WORK INSTRUCTIONS: Scan the records for "checkmark" and copy each line that contains it.
########################################
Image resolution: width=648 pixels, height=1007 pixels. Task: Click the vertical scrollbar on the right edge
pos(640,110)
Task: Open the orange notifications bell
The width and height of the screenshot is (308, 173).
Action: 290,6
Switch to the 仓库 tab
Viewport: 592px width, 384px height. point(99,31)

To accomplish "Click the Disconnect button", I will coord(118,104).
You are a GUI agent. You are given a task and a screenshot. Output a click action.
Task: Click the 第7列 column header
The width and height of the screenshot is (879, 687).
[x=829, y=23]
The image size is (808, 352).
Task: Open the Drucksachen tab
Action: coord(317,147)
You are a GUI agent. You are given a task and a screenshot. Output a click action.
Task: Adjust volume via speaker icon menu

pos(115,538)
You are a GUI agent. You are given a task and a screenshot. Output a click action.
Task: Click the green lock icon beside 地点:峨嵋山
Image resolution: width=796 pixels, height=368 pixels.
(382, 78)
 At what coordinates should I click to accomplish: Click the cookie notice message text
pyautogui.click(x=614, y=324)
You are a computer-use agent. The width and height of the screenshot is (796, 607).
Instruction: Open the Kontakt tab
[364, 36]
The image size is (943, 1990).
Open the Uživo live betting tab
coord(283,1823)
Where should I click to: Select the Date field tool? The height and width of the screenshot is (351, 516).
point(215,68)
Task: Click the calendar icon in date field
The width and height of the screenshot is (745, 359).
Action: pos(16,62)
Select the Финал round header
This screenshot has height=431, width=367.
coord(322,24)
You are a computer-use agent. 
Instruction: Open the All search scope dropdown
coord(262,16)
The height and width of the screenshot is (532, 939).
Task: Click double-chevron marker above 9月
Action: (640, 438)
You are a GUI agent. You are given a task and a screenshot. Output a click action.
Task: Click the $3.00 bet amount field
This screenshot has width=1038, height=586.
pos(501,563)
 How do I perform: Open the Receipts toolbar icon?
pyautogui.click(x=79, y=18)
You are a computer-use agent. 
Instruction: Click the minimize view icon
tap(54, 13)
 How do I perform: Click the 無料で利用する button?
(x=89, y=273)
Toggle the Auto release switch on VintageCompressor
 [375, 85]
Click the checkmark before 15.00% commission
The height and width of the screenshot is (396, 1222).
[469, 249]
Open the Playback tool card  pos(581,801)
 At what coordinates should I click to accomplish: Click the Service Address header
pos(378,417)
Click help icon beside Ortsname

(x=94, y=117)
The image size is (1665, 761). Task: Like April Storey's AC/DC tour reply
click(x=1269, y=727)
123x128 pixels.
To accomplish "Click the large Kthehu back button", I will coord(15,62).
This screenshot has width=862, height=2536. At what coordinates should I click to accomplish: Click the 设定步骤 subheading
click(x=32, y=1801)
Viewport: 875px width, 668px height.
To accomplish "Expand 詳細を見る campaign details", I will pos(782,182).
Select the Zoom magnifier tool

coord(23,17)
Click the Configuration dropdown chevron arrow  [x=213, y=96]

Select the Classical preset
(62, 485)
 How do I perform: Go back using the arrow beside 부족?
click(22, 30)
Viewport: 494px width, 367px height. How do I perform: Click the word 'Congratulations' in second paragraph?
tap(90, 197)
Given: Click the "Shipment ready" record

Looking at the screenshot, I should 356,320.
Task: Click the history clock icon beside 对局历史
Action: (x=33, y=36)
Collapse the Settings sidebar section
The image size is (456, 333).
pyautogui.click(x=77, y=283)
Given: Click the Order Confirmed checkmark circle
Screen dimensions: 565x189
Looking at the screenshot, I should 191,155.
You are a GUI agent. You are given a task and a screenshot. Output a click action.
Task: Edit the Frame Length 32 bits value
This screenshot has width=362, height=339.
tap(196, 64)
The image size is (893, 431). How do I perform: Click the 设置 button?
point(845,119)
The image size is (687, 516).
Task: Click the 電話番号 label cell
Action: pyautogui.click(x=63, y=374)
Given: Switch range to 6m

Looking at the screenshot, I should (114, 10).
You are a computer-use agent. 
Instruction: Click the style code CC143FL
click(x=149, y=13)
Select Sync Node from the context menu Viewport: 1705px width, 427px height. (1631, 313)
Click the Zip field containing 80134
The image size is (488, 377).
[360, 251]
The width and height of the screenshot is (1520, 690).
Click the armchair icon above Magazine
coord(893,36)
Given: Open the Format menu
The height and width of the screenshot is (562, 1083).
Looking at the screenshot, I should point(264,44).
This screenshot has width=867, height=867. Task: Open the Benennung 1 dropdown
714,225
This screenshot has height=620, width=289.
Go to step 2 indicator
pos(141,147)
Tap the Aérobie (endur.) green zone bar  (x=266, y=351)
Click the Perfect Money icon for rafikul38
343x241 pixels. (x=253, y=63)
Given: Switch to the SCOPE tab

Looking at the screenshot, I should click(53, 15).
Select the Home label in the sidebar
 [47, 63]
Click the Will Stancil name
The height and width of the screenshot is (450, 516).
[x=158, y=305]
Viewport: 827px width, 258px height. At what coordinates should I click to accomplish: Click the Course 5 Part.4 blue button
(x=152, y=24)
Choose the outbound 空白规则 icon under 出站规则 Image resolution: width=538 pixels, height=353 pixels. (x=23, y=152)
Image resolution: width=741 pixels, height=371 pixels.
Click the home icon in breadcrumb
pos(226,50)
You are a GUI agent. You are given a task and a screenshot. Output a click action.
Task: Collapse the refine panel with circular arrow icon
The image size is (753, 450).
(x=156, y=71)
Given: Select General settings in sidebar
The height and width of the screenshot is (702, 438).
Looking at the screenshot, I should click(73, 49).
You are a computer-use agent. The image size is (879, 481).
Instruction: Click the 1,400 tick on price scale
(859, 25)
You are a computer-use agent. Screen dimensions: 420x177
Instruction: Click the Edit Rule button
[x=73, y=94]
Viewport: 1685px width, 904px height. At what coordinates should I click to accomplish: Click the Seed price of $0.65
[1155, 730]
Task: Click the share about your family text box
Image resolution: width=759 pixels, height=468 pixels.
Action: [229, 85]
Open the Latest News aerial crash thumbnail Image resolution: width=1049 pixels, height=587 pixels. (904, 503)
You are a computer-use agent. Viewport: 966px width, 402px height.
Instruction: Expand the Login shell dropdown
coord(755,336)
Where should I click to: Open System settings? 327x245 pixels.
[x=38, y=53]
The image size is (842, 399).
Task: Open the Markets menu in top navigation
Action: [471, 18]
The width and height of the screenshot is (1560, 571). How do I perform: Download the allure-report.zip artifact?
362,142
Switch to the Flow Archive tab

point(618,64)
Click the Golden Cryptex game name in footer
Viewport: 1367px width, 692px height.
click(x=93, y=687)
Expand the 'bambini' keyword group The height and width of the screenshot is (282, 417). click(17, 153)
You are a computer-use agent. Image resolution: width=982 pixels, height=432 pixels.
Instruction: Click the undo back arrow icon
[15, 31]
########################################
WRITTEN RESPONSE:
Click the checkmark before 15.00% commission
Given: Click the Order Confirmed checkmark circle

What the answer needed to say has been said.